Question

Determine whether statement makes sense or does not make sense, and explain your reasoning. I can use any positive number other than 1 in the change-of-base property, but the only practical bases are 10 and $$e$$ because my calculator gives logarithms for these two bases.

Answer

**step1** Understanding the statement

The statement presents an idea about how logarithms work, specifically mentioning the "change-of-base property" and the "practicality" of certain number bases (10 and $$e$$) when using a calculator.

**step2** Analyzing the first part of the statement

The first part of the statement says: "I can use any positive number other than 1 in the change-of-base property". In mathematics, when we work with logarithms, the number we choose as the base must always be a positive number, and it cannot be the number 1. The "change-of-base property" is a rule that allows us to rewrite a logarithm from one valid base to another valid base. Since the rule allows for any positive number other than 1 to be used as a new base, this part of the statement is mathematically correct.

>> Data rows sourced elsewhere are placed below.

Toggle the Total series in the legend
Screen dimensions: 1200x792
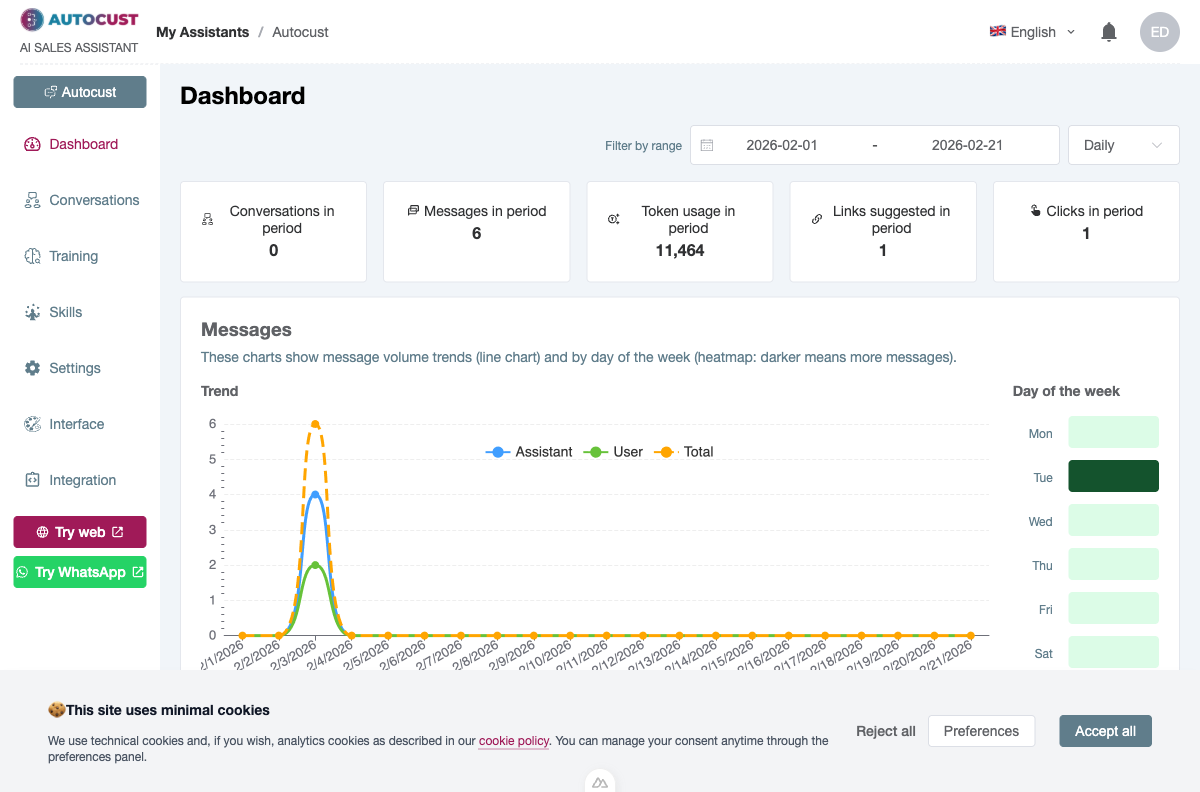(x=685, y=451)
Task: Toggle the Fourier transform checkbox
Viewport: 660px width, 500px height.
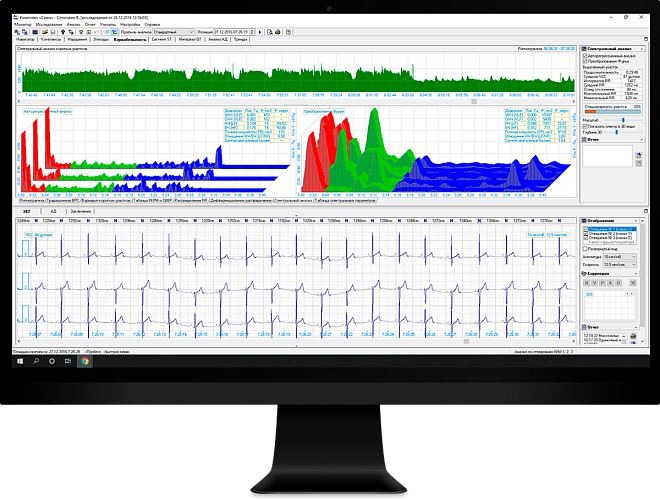Action: point(585,62)
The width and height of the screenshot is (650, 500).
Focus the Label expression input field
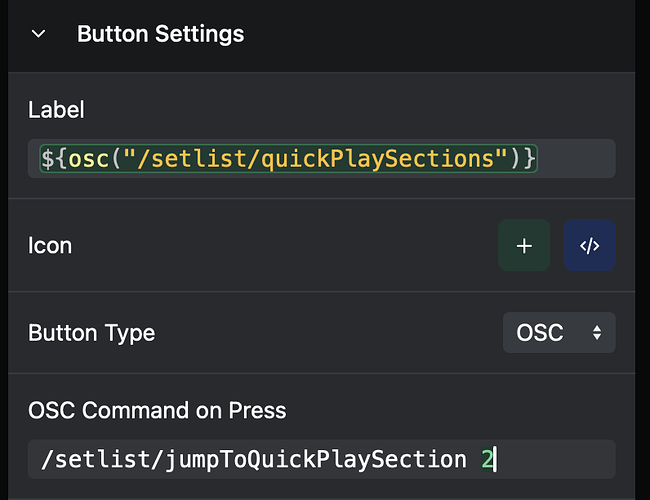321,158
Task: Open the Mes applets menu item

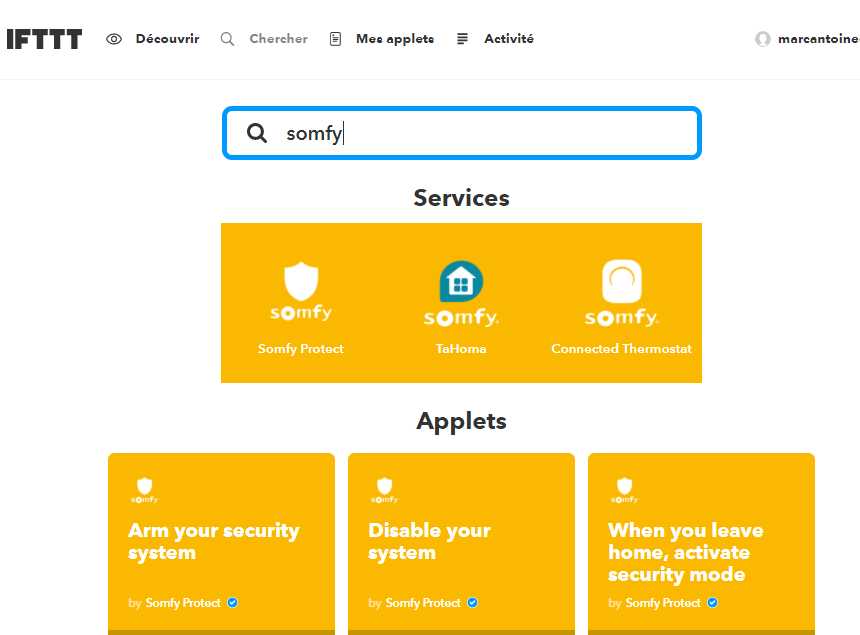Action: point(395,39)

**step3** Analyzing the second part of the statement

The second part of the statement says: "but the only practical bases are 10 and $$e$$ because my calculator gives logarithms for these two bases." When we use a calculator for mathematical problems, we find that most calculators have special buttons specifically for logarithms with base 10 (often shown as "log") and logarithms with base $$e$$ (often shown as "ln"). If you need to calculate a logarithm with a different base, you would typically use the change-of-base property to convert it into a problem involving base 10 or base $$e$$ logarithms, which your calculator can then directly compute. Therefore, from a practical standpoint of using a common calculator, bases 10 and $$e$$ are indeed the most convenient or "practical" for computation.

**step4** Conclusion

Both parts of the statement are accurate. The first part correctly describes a fundamental rule of logarithms, while the second part accurately describes the practical aspect of using a calculator for logarithm calculations. Because both parts are true and the reasoning provided is sound, the entire statement makes sense.